In the listing below, start your output at the line with "Image resolution: width=881" and end it after the line with "Task: Click the large", copying every line exactly.

PROVIDED DATA

________________________

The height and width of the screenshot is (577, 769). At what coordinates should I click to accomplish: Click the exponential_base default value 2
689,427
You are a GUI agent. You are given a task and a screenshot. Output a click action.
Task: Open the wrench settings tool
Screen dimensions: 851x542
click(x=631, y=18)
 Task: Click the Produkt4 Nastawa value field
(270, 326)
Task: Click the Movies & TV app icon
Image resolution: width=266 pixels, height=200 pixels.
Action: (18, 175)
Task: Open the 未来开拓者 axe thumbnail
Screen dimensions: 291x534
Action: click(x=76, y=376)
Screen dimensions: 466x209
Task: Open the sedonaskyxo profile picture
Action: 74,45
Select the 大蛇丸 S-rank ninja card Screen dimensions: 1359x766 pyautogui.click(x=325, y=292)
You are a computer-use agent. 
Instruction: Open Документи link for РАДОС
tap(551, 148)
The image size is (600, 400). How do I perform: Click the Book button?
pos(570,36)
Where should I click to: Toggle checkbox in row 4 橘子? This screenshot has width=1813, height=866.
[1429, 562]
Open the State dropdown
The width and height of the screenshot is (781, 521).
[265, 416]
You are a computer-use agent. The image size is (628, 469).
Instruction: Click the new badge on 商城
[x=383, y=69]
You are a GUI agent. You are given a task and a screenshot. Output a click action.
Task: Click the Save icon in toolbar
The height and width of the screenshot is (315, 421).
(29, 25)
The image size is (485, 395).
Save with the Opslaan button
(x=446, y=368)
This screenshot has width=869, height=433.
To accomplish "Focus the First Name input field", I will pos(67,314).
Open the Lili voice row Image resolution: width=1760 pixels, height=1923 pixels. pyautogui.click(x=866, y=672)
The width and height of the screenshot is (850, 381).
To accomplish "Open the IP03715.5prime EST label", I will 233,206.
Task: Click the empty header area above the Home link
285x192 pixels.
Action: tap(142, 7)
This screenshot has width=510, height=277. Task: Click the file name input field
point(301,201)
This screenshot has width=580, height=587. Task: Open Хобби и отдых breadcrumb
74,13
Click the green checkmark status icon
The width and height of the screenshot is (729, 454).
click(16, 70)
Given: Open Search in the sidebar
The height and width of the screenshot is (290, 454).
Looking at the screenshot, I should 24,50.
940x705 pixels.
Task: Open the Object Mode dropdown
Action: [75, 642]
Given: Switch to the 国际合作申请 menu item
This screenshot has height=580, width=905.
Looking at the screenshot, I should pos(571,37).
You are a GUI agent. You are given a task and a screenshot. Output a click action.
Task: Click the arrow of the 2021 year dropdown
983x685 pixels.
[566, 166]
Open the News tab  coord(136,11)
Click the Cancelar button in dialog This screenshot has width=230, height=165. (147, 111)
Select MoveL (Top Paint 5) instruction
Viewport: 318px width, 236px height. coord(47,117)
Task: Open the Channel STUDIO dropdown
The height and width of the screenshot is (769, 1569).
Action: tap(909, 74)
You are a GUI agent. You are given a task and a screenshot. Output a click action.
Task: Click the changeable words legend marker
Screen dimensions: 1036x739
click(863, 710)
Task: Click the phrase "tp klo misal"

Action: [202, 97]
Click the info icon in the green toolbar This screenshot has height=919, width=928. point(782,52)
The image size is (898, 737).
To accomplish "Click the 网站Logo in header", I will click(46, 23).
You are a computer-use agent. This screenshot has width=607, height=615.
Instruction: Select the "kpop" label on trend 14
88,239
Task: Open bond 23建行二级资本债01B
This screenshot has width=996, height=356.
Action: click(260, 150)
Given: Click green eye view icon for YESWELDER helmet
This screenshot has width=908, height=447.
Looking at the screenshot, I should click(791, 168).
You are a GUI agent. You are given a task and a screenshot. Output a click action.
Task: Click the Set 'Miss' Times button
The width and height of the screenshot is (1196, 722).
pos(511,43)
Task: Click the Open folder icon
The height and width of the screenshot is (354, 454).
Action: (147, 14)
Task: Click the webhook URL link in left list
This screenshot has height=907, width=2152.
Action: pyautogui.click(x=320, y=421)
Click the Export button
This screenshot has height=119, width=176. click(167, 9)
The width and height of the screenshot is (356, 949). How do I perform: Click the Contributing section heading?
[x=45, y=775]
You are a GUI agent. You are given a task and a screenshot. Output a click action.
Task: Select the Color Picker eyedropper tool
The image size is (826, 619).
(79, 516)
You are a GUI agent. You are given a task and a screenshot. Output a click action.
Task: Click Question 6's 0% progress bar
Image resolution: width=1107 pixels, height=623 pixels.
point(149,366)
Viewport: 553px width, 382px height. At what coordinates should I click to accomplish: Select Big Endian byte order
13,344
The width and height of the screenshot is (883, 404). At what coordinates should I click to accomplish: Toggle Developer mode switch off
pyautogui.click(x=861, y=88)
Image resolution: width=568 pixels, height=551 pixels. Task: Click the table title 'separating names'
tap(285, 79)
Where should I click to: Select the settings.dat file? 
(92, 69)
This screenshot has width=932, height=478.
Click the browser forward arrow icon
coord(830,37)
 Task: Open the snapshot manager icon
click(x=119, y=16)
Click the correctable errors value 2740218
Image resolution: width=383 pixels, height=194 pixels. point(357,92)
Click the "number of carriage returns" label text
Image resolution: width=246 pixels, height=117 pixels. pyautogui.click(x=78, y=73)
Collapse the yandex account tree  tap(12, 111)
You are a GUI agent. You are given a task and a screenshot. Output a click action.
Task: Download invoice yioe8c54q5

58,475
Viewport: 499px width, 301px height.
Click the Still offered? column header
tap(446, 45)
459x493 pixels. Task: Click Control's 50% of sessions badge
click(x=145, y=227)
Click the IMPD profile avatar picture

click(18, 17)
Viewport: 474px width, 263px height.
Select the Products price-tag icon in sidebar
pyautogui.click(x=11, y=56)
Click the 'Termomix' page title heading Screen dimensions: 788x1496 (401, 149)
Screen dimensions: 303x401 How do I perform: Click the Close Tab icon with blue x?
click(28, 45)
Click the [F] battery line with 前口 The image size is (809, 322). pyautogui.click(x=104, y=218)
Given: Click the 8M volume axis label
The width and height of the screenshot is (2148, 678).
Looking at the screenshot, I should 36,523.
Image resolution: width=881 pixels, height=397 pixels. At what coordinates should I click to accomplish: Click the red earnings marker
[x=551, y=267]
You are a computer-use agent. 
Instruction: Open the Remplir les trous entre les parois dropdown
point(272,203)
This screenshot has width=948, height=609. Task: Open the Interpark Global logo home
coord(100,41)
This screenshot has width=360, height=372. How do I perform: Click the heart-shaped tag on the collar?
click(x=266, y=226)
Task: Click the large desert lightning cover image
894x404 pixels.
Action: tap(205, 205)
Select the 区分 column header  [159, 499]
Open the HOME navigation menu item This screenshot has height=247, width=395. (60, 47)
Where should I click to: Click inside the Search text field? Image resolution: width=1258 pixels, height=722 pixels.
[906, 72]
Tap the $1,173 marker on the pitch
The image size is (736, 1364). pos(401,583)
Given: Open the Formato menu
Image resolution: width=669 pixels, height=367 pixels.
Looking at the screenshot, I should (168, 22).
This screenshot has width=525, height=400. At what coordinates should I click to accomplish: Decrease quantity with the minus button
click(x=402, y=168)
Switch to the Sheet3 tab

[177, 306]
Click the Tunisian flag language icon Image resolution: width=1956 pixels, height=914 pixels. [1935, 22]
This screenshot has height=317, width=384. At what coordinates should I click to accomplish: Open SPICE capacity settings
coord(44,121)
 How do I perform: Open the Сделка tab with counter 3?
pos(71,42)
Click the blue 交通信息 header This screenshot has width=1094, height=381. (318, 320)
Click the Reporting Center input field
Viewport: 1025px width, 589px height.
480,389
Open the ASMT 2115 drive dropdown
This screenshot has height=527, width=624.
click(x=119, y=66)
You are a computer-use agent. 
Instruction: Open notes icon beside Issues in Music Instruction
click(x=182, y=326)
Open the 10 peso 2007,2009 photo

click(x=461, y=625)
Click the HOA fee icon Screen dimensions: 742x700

________________________

EXPECTED ANSWER
Image resolution: width=881 pixels, height=397 pixels. At what coordinates should I click to accomplish: Click the red earnings marker
[x=551, y=267]
You are a computer-use agent. 
Instruction: Open the Remplir les trous entre les parois dropdown
point(272,203)
This screenshot has width=948, height=609. Task: Open the Interpark Global logo home
coord(100,41)
This screenshot has width=360, height=372. How do I perform: Click the heart-shaped tag on the collar?
click(x=266, y=226)
Task: Click the large desert lightning cover image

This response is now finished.